There are other worrisome signs that liquidity may be starting to tighten for CRE borrowers.
The last time Mark Scott, president of Commercial Mortgage Capital, remembers a lender invoking the Material Adverse Change, or MAC, clause in a deal was during the Great Recession. Now, he’s hearing it more and more in conversations with capital providers. “I’ve had lenders email me and say the market is experiencing a MAC and we are now raising the rate on your loan from 3.5% to 4.5%,” he tells GlobeSt.com. “It is definitely being invoked more now.”

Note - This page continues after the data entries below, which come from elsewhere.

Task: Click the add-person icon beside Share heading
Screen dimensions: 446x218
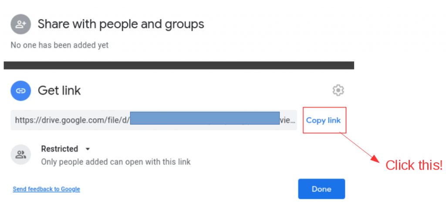Action: tap(20, 24)
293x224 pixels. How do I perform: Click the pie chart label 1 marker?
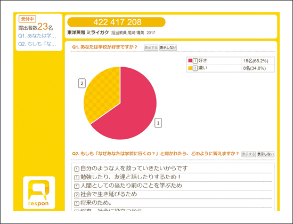158,123
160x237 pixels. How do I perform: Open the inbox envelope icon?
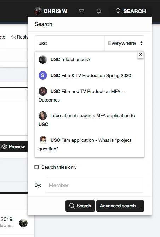pyautogui.click(x=81, y=11)
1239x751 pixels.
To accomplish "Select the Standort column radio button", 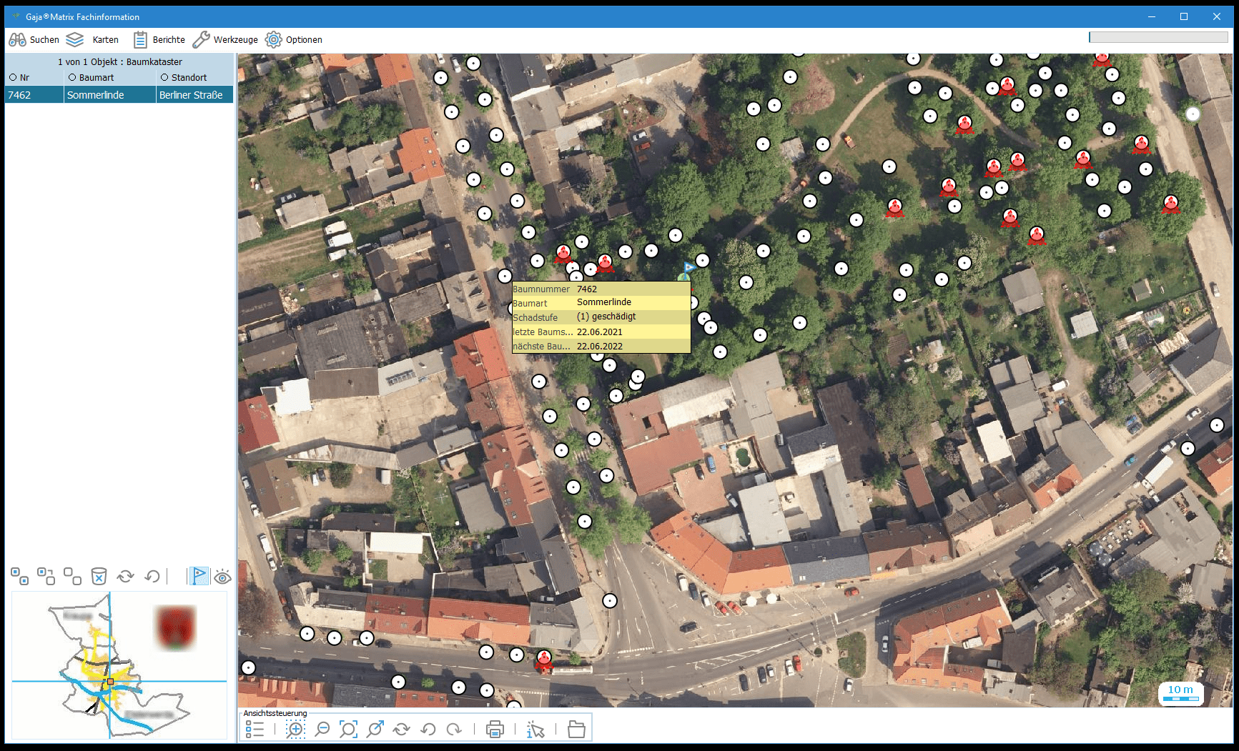I will (164, 77).
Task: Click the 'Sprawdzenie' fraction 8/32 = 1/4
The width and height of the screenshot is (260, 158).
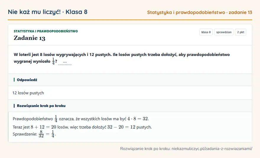Action: click(47, 134)
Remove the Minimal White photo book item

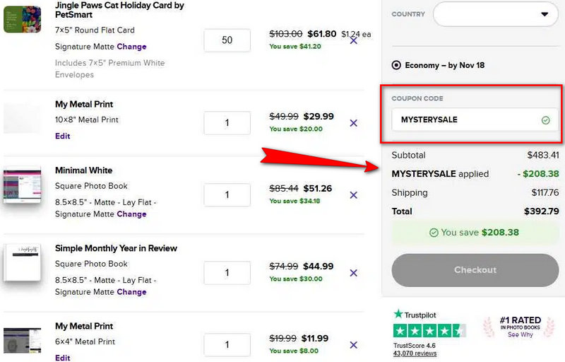(x=354, y=195)
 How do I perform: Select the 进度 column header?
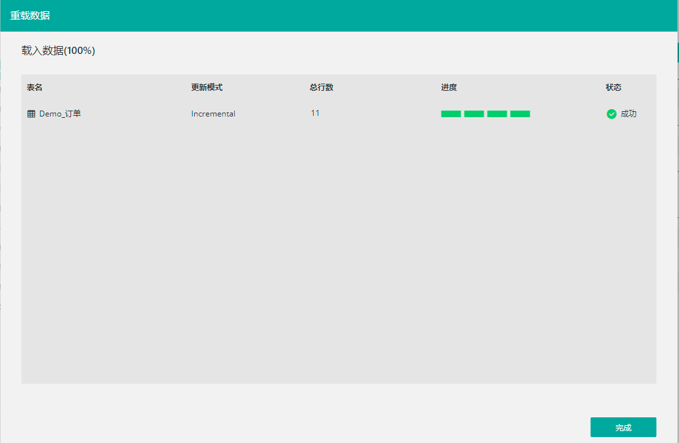449,88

There are other changes in the commercial real estate lending market that Scott says do not bode well for borrowers, or for liquidity in general. Regional banks are no longer locking or committing to rates. Many have shuttered new originations, and several are reneging on term sheets and threatening to not honor commitments and /or re-trade and adjust previously agreed upon rates. Loans that used to be placed rather easily, say 60% LTV multifamily loans, are getting fewer bids. “I’ve had several lenders tell me they have too much exposure to commercial real estate and multifamily and they are exiting the market,” Scott says.
To be sure, Scott is just one individual and even he says he is not talking about a mass exodus. But given where he sits—which is squarely in the middle of the commercial real estate market—his recent experiences are worrisome. Commercial Mortgage Capital provides loans between half a million to $300 million with an average loan size of around $30 million. Scott works with local, regional and national banks in addition to life insurance companies, debt funds and other sources of real estate capital. And examples of lenders exiting the market among this group abound, he says.

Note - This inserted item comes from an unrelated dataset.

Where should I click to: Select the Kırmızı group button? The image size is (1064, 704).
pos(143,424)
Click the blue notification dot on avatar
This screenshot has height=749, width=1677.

The source of this angst, of course, are the rising interest rates and the knock-on effect that is having on Treasury rates. On Jan. 1, the Treasury rate was 1.52%. On Wednesday of this week, it was 3.03%. A 151-basis point increase in less than half of a year is a big shock to the system, Scott says. “That is why lenders don’t want to lock in rates anymore. Instead, they are waiting five days before closing to lock in the rate, which means the borrower has no idea what rate it will get.” And with less lenders in the market, spreads are widening, increasing costs even more.
Basically, commercial real estate is no longer a pretty word anymore among the lender community, Scott says. “Six months ago, it was.”